We use the following properties of logarithms to simplify the equation:
1. The power rule: $$a \log_b(M) = \log_b(M^a)$$
Applying this to the first term, $$2{\mathrm{log}}_{2}(x+3)$$, we get:
$${\mathrm{log}}_{2}((x+3)^2)$$
Now the equation becomes:
$${\mathrm{log}}_{2}((x+3)^2) - {\mathrm{log}}_{2}(3x) = 2$$
2. The quotient rule: $$\log_b(M) - \log_b(N) = \log_b\left(\frac{M}{N}\right)$$
Applying this rule to the simplified equation:
$${\mathrm{log}}_{2}\left(\frac{(x+3)^2}{3x}\right) = 2$$

**step4** Converting the logarithmic equation to an exponential equation

The definition of a logarithm states that if $$\log_b(A) = C$$, then this is equivalent to $$b^C = A$$.
In our simplified equation, the base $$b=2$$, the argument $$A=\frac{(x+3)^2}{3x}$$, and the result $$C=2$$.
Applying this definition, we can rewrite the equation in exponential form:
$$\frac{(x+3)^2}{3x} = 2^2$$
Calculating the value of $$2^2$$:
$$\frac{(x+3)^2}{3x} = 4$$

**step5** Solving the resulting algebraic equation

To eliminate the denominator, we multiply both sides of the equation by $$3x$$. Since we established that $$x > 0$$, we know that $$3x$$ is not zero:
$$(x+3)^2 = 4 \times (3x)$$
$$(x+3)^2 = 12x$$
Next, we expand the left side of the equation using the algebraic identity for a perfect square: $$(a+b)^2 = a^2 + 2ab + b^2$$. Here, $$a=x$$ and $$b=3$$:
$$x^2 + 2(x)(3) + 3^2 = 12x$$
$$x^2 + 6x + 9 = 12x$$
To solve this quadratic equation, we need to set one side to zero. Subtract $$12x$$ from both sides of the equation:
$$x^2 + 6x - 12x + 9 = 0$$
$$x^2 - 6x + 9 = 0$$

**step6** Factoring the quadratic equation

The quadratic equation $$x^2 - 6x + 9 = 0$$ is a perfect square trinomial. It can be factored into the form $$(a-b)^2$$ because it matches $$a^2 - 2ab + b^2$$, where $$a=x$$ and $$b=3$$.
So, we can factor the equation as:
$$(x-3)^2 = 0$$

Question1.step7 (Finding the value(s) of x)
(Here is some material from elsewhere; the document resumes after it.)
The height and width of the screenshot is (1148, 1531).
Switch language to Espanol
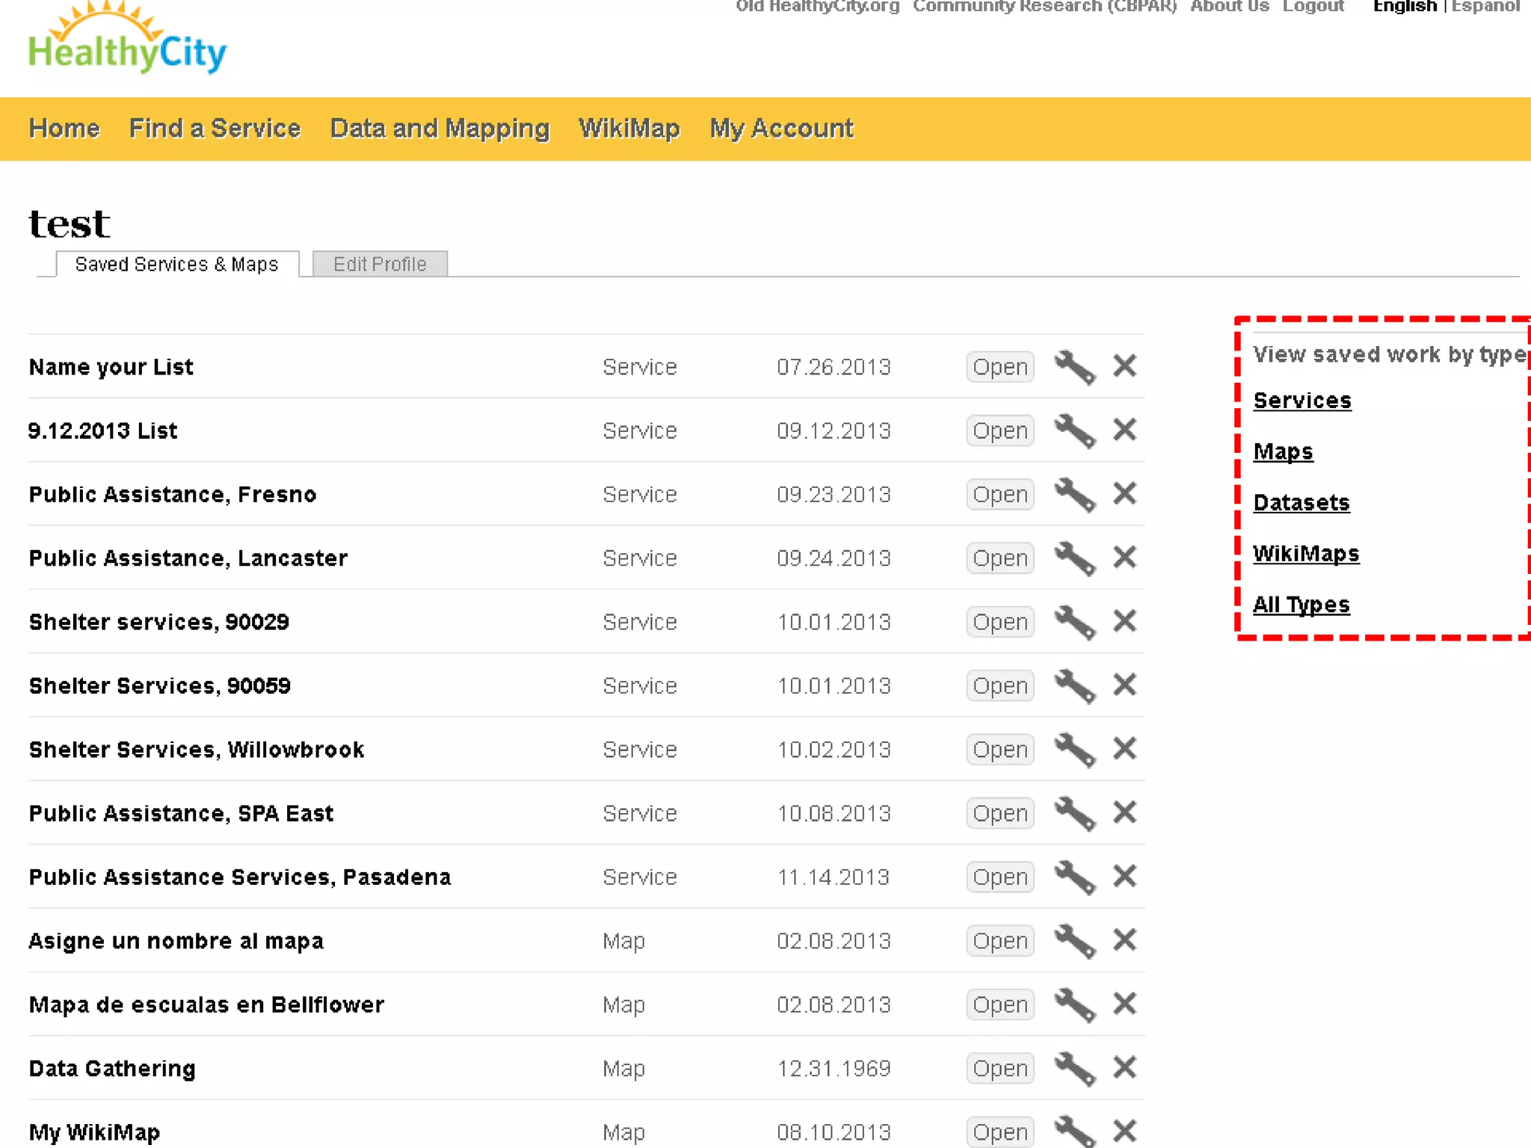tap(1485, 7)
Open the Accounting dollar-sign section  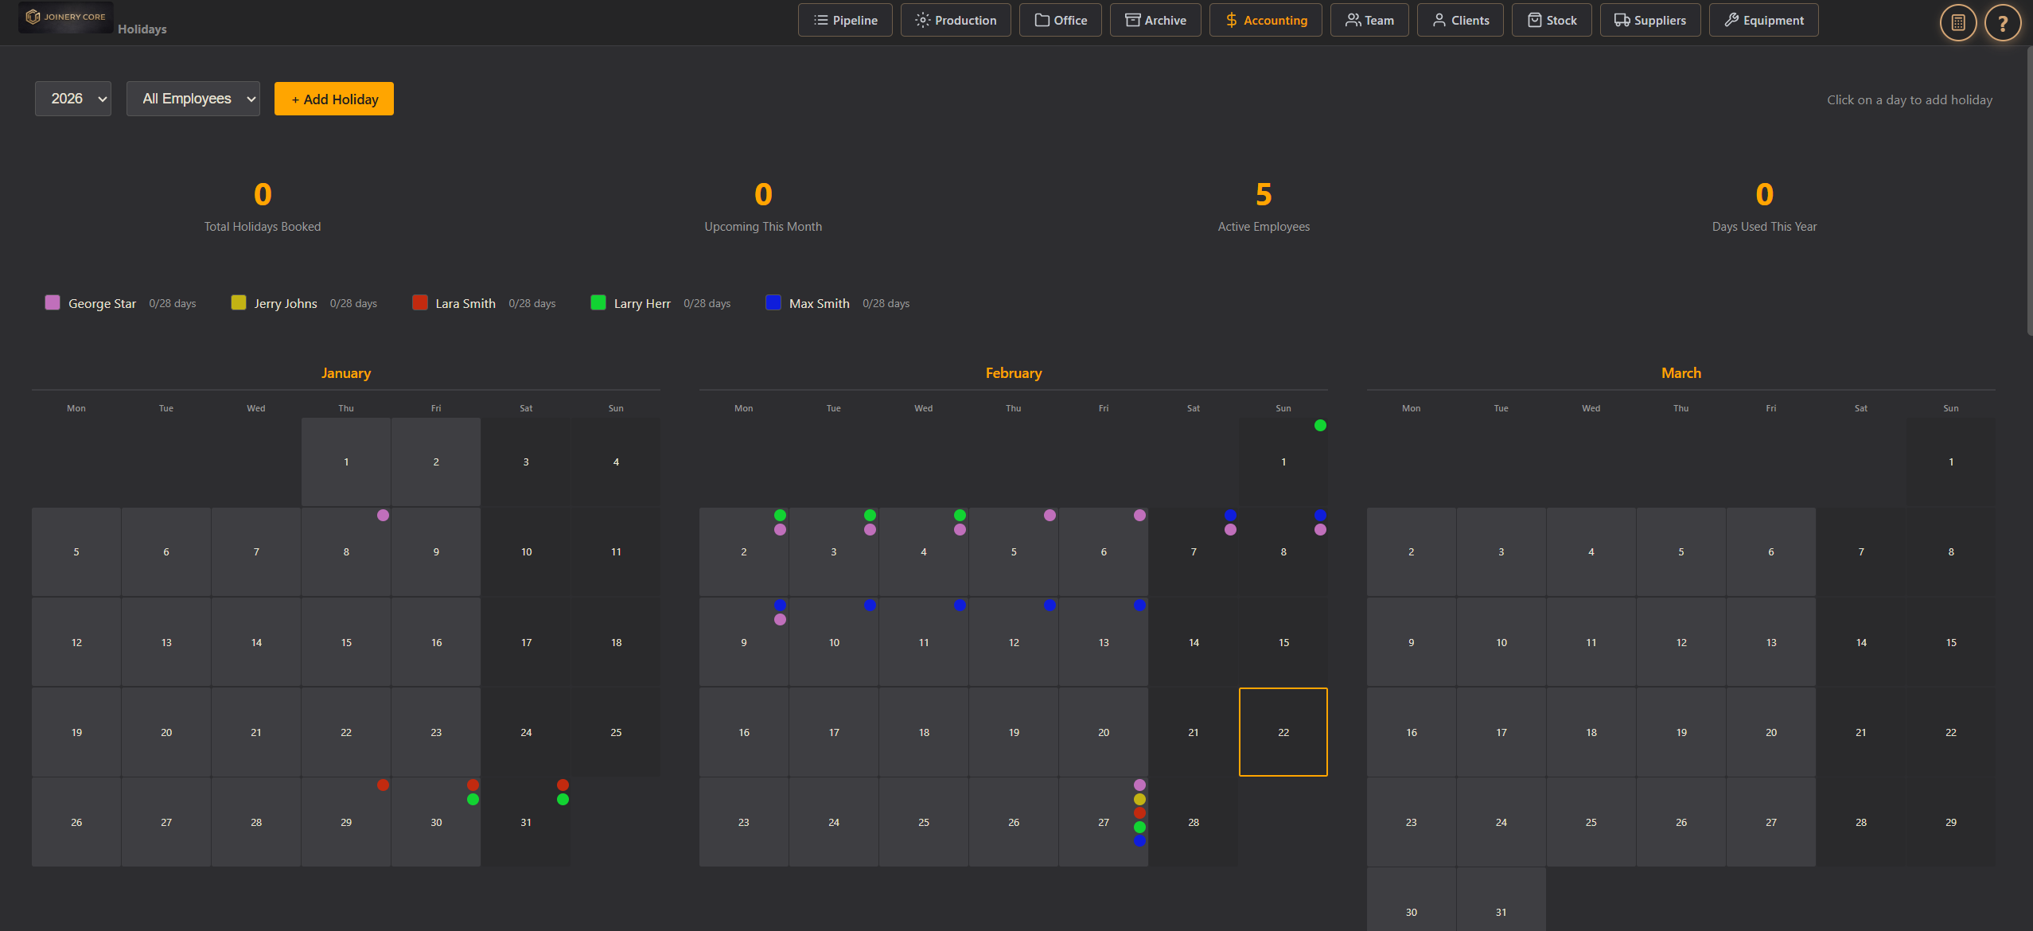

To find the value of x, we take the square root of both sides of the equation $$(x-3)^2 = 0$$:
$$\sqrt{(x-3)^2} = \sqrt{0}$$
$$x-3 = 0$$
Finally, add 3 to both sides to solve for x:
$$x = 3$$

**step8** Checking the solution against the domain

In Question1.step2, we determined that the valid domain for x is $$x > 0$$. Our calculated solution is $$x=3$$. Since $$3 > 0$$, this solution is valid.
To ensure accuracy, we substitute $$x=3$$ back into the original equation:
$$2{\mathrm{log}}_{2}(3+3)-{\mathrm{log}}_{2}\left(3 \times 3\right) = 2$$
$$2{\mathrm{log}}_{2}(6)-{\mathrm{log}}_{2}(9) = 2$$
Using the power rule for logarithms ($$a \log_b(M) = \log_b(M^a)$$):
$${\mathrm{log}}_{2}(6^2)-{\mathrm{log}}_{2}(9) = 2$$
$${\mathrm{log}}_{2}(36)-{\mathrm{log}}_{2}(9) = 2$$
Using the quotient rule for logarithms ($$\log_b(M) - \log_b(N) = \log_b\left(\frac{M}{N}\right)$$):
$${\mathrm{log}}_{2}\left(\frac{36}{9}\right) = 2$$
$${\mathrm{log}}_{2}(4) = 2$$
Since $$2^2 = 4$$, the statement $${\mathrm{log}}_{2}(4) = 2$$ is true. This confirms that $$x=3$$ is the correct solution.